Very interesting story last night on the ABC’s Foreign Correspondent about Somali pirates, reported by Andrew Fowler in Puntland. He remarked optimistically that “until a year ago most people had never even heard of” Puntland, but it’s a fair bet that even most ABC viewers had never heard of it until last night, and if they weren’t watching they probably still haven’t.
Which is a pity, because it’s a facinating place. Somalia as a whole is not unfairly described as a “failed state”, but its northern half has a bit more political coherence. The north-west has declared its independence as Somaliland, and is a functional (though unrecognised) multi-party democracy. The north-east, Puntland, claims only to be an autonomous state within Somalia, but since no central Somali authority recognises its autonomy, it too is de facto independent.

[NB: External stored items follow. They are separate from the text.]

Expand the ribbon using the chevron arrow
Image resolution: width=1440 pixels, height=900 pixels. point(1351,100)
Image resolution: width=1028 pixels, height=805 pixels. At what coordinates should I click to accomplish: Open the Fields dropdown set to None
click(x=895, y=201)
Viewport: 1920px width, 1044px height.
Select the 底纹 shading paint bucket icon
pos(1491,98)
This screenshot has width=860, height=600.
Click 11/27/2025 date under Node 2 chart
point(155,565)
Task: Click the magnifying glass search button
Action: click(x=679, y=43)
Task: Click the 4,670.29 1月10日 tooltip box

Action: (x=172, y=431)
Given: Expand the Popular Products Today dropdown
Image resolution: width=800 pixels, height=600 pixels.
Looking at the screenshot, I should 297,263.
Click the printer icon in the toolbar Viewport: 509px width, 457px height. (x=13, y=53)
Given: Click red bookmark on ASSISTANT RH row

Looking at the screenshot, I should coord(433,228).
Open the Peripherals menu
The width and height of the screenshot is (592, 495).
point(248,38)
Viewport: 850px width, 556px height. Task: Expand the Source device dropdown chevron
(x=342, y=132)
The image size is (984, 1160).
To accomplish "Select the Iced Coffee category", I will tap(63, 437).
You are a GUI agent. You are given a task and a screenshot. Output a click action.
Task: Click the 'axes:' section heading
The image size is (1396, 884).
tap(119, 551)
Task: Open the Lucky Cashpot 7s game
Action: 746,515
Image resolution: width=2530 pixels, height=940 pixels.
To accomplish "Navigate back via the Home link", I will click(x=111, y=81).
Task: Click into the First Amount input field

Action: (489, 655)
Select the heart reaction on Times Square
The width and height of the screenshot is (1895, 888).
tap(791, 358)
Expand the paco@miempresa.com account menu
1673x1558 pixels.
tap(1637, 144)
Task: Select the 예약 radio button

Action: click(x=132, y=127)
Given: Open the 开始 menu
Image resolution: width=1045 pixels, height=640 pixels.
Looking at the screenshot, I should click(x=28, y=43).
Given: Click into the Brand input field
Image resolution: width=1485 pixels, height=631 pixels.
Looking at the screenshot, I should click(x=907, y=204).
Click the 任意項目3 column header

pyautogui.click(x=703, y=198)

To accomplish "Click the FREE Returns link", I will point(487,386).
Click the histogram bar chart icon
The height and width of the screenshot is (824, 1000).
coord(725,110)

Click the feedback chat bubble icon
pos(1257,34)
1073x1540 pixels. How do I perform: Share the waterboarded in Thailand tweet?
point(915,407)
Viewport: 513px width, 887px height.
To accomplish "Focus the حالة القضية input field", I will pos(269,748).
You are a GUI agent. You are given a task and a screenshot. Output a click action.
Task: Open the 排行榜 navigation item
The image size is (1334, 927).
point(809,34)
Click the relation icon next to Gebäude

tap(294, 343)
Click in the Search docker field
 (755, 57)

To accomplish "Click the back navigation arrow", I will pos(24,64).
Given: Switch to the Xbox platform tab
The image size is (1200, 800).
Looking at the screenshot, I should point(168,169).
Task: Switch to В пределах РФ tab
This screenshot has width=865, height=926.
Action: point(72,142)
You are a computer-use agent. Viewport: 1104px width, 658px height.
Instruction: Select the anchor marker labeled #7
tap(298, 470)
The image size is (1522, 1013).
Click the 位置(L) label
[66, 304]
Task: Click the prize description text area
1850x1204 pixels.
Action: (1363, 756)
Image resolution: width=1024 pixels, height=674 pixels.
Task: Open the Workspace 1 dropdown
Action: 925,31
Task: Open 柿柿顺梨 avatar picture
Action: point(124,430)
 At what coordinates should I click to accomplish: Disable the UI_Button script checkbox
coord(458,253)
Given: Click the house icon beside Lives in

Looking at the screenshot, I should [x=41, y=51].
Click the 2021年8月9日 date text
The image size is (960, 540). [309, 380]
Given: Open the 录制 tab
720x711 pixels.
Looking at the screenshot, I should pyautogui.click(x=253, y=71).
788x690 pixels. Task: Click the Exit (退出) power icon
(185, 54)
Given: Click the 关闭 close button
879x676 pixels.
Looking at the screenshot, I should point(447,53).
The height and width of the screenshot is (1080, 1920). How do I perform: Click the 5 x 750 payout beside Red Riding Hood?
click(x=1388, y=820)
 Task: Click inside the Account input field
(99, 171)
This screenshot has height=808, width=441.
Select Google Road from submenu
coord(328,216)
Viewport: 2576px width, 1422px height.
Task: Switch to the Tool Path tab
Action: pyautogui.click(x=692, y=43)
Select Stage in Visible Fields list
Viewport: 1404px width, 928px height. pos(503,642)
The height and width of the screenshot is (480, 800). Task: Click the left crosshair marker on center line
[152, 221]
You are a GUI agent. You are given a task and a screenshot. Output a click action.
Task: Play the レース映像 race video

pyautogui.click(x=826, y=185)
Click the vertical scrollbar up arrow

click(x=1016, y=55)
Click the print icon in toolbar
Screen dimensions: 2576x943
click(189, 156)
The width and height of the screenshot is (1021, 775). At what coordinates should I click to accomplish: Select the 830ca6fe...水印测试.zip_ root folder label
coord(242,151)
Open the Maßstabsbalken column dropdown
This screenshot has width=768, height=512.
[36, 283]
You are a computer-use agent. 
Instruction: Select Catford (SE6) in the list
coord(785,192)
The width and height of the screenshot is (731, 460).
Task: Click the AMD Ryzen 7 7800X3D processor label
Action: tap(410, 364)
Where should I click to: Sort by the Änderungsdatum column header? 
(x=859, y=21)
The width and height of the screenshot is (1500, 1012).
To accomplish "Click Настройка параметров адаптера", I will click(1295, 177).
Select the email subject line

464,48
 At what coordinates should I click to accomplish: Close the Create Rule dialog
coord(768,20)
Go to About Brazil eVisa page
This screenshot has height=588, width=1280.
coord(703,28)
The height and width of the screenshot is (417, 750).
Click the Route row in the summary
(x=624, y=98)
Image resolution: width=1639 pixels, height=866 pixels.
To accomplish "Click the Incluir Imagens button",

As Fowler reported last night, Puntland’s new president, Abdirahman Mohamud Farole, a former finance minister, was until recently a PhD student at Melbourne’s LaTrobe University. He is keen to engage with the western world and says that economic development in Puntland could solve the problem of piracy for a fraction of the money currently being paid out in ransoms.
But the program’s conclusion risked misleading viewers when it described Puntlanders as “victims of … the world’s neglect to actively engage in solving the problems of the failed state of Somalia.” The problem in Somalia hasn’t been a lack of engagement: it’s been engagement on the wrong side.
It was American (and before that Soviet) support that propped up Somalia’s long-term dictator, Mohamed Siad Barre, until 1991. When Somalis finally emerged from anarchy in 2006 under the Union of Islamic Courts, it was American and Ethiopian military intervention that deposed them, under the pretence that they were soft on terrorism. It’s the west that has diplomatically isolated Somaliland, and now western naval intervention threatens to comprehensively destabilise Puntland.
The problems of dysfunctional countries are more often the result of foreign intervention than native malaise — just as the Taliban was sponsored by the Pakistani secret service, which in turn was sponsored by the CIA.
The moral is a more general one. Supporters of an activist foreign policy have the same blind spot as proponents of government intervention in a host of other fields: they assume that the good guys will always be in charge, and that the interventionist policies adopted will be the right ones.
But for a variety of reasons, including the nature of large organisations and the incentive structure of politics, things don’t work out that way, and government activity often produces more harm than good. We can do more for Somalia by heeding that lesson than by assuming that we have all the solutions.